Exercise passage:
########################################

On Thu, Nov 24, 2005 at 10:43:38AM -0200, Henrique de Moraes Holschuh wrote: > On Thu, 24 Nov 2005, Anthony Towns wrote: > > On Wed, Nov 23, 2005 at 04:37:05PM -0200, Henrique de Moraes Holschuh wrote: > > > On Thu, 24 Nov 2005, Anthony Towns wrote: > > > > Personally, I think it's cryptographic snake oil, at least in so far > > > A signed deb has a seal of procedence and allows one to track the path it > > > made through the system, and who changed it. > > That's what the .changes file is for. > Well, assuming .changes is not snake-oil, then why should in-deb sigs be > called snake-oil? After all, according to you they essentially do the same > job. Sure, and sugar water is okay for quenching your thirst, but it's still snake oil as far as, say, curing cancer is concerned. .deb signatures are aimed at giving users some sort of assurance the package is "valid"; but when you actually look into it -- at least in Debian's circumstances -- those signatures can't actually give any meaningful assurance for any specific validity. .changes files aren't aimed at users, they're aimed at the archive -- the fact that they become more complicated to validate over time isn't a problem, because they're not expected to be validated in the future on a regular basis. > Still, .changes file do not carry all the information in-deb sigs do > (although they could, if we sign the .changes files more than once -- but > changes are DAK will croak on that too). You can have multiple signatures on a .changes file easily -- you strip the old signature, add a new one, and tar the two (or more) files up together. Or you use detached signatures of an origianl signed or unsigned changes file. That has nothing to do with dak or Debian though. > Not to mention that doing the inverse path (from .deb to .changes) is far > more complicated than using in-deb sigs, *shrug* Grepping through files isn't that difficult. You can use indices to make it quicker if it matters, but it doesn't. > > Uh, packages not uploaded to the official Debian archive can do whatever > > they want. > Sure. But I for one won't be building all debs twice, Uh, you add a signature to a .deb after building it. Upload the .deb to Debian before signing it if you want it both in Debian and in some local repository that requires signed debs. > So, it makes a damn big difference if the Debian archive accepts signed debs > or not. Cheers, aj
Attachment:
signature.asc
Description: Digital signature

########################################

Data:
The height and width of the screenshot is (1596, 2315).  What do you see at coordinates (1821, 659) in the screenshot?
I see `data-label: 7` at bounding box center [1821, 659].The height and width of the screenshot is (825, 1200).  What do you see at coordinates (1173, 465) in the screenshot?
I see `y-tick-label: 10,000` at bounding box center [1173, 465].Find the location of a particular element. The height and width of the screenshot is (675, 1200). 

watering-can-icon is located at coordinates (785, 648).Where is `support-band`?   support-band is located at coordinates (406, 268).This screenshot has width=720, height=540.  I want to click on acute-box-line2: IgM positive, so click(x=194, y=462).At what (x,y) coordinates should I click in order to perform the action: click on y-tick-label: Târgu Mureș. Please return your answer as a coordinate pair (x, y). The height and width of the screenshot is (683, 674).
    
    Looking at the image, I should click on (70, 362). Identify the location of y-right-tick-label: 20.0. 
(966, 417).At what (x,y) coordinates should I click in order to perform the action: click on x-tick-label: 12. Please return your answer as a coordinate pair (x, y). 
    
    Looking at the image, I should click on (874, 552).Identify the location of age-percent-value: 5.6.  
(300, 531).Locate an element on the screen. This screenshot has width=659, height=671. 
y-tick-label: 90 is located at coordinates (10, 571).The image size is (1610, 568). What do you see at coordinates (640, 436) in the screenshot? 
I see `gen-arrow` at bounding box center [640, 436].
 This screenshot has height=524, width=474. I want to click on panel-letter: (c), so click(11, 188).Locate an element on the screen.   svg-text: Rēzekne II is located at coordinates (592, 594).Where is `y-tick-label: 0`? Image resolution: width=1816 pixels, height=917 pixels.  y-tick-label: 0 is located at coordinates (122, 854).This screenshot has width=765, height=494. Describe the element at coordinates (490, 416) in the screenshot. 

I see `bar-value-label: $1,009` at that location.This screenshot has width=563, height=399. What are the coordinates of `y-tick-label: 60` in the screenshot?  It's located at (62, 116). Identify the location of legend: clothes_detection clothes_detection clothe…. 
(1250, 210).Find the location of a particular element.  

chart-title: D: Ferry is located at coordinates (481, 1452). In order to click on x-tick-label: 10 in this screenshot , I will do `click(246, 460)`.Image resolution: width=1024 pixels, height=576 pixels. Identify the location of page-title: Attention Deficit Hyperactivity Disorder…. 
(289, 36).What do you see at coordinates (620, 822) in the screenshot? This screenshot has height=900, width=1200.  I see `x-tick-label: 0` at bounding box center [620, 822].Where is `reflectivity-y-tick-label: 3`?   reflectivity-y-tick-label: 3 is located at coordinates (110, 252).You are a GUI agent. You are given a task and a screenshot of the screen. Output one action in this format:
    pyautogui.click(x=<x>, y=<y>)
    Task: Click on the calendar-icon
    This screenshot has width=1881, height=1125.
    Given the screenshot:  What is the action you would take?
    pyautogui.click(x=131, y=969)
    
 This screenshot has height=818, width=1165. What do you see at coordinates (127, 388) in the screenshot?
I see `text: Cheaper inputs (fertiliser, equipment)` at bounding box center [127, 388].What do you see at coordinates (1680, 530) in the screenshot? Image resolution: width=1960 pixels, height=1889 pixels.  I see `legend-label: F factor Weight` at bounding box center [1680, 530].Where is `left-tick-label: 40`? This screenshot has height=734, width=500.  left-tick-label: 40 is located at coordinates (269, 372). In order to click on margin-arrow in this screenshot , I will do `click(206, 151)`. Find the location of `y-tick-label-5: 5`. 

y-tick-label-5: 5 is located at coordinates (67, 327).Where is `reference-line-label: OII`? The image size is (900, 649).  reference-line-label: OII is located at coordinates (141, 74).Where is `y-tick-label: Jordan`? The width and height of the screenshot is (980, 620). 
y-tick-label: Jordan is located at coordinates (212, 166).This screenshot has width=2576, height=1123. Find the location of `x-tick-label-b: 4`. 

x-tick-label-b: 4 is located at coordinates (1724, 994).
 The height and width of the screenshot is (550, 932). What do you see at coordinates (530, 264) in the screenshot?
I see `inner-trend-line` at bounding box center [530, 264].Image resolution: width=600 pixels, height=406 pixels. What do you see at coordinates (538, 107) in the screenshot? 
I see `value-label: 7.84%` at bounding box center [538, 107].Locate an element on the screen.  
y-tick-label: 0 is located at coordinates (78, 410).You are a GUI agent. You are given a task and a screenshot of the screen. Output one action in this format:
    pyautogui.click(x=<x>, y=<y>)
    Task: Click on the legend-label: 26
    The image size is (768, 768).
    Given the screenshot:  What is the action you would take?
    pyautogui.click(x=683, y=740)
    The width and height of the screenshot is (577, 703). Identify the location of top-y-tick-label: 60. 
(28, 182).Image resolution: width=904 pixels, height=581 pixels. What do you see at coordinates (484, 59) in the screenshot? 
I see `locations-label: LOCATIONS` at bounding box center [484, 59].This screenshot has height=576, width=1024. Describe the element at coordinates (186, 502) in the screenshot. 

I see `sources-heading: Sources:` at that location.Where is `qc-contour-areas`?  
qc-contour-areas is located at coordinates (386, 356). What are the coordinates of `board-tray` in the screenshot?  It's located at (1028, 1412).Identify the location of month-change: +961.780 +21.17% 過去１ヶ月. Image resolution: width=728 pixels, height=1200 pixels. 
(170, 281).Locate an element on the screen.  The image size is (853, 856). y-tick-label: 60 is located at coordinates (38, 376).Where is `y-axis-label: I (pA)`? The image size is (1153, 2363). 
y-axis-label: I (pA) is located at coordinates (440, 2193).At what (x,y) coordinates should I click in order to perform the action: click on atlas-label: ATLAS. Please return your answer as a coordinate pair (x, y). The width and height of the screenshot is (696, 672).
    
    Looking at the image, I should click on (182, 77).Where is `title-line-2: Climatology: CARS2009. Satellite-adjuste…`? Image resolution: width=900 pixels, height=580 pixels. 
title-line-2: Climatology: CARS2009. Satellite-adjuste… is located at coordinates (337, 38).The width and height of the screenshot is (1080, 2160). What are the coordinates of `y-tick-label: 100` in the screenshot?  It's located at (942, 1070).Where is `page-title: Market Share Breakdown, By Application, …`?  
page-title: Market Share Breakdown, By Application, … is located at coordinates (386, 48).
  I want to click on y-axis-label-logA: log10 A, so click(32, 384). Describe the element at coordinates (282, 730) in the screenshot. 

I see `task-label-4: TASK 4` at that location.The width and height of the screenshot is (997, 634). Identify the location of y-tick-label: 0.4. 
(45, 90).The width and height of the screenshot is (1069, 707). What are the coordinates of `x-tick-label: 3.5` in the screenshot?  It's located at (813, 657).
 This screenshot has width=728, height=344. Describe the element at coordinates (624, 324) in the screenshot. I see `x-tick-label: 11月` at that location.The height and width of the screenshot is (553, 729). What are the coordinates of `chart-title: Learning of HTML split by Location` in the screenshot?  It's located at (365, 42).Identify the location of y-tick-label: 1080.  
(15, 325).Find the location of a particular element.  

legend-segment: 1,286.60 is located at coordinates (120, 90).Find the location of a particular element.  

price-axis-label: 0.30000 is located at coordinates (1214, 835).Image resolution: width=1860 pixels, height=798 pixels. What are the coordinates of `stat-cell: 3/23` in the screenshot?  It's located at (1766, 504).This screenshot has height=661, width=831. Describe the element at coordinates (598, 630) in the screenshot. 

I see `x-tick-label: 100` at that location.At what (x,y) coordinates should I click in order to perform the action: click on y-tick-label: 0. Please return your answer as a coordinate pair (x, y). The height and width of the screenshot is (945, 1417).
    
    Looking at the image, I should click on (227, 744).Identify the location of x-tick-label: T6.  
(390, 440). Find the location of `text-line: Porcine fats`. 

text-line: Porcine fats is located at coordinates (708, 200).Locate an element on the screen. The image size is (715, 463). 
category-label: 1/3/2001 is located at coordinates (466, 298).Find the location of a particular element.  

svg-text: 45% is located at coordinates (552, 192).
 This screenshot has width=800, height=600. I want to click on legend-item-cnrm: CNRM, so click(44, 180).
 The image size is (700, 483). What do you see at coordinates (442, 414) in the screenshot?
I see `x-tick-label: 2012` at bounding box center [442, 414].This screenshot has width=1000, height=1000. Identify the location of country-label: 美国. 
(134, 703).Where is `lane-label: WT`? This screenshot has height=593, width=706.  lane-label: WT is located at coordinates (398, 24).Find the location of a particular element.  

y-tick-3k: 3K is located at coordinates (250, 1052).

########################################

Problem details: Copy out the full email reply about .deb package signatures shown above, word for word.

Written answer:
On Thu, Nov 24, 2005 at 10:43:38AM -0200, Henrique de Moraes Holschuh wrote: > On Thu, 24 Nov 2005, Anthony Towns wrote: > > On Wed, Nov 23, 2005 at 04:37:05PM -0200, Henrique de Moraes Holschuh wrote: > > > On Thu, 24 Nov 2005, Anthony Towns wrote: > > > > Personally, I think it's cryptographic snake oil, at least in so far > > > A signed deb has a seal of procedence and allows one to track the path it > > > made through the system, and who changed it. > > That's what the .changes file is for. > Well, assuming .changes is not snake-oil, then why should in-deb sigs be > called snake-oil? After all, according to you they essentially do the same > job. Sure, and sugar water is okay for quenching your thirst, but it's still snake oil as far as, say, curing cancer is concerned. .deb signatures are aimed at giving users some sort of assurance the package is "valid"; but when you actually look into it -- at least in Debian's circumstances -- those signatures can't actually give any meaningful assurance for any specific validity. .changes files aren't aimed at users, they're aimed at the archive -- the fact that they become more complicated to validate over time isn't a problem, because they're not expected to be validated in the future on a regular basis. > Still, .changes file do not carry all the information in-deb sigs do > (although they could, if we sign the .changes files more than once -- but > changes are DAK will croak on that too). You can have multiple signatures on a .changes file easily -- you strip the old signature, add a new one, and tar the two (or more) files up together. Or you use detached signatures of an origianl signed or unsigned changes file. That has nothing to do with dak or Debian though. > Not to mention that doing the inverse path (from .deb to .changes) is far > more complicated than using in-deb sigs, *shrug* Grepping through files isn't that difficult. You can use indices to make it quicker if it matters, but it doesn't. > > Uh, packages not uploaded to the official Debian archive can do whatever > > they want. > Sure. But I for one won't be building all debs twice, Uh, you add a signature to a .deb after building it. Upload the .deb to Debian before signing it if you want it both in Debian and in some local repository that requires signed debs. > So, it makes a damn big difference if the Debian archive accepts signed debs > or not. Cheers, aj
Attachment:
signature.asc
Description: Digital signature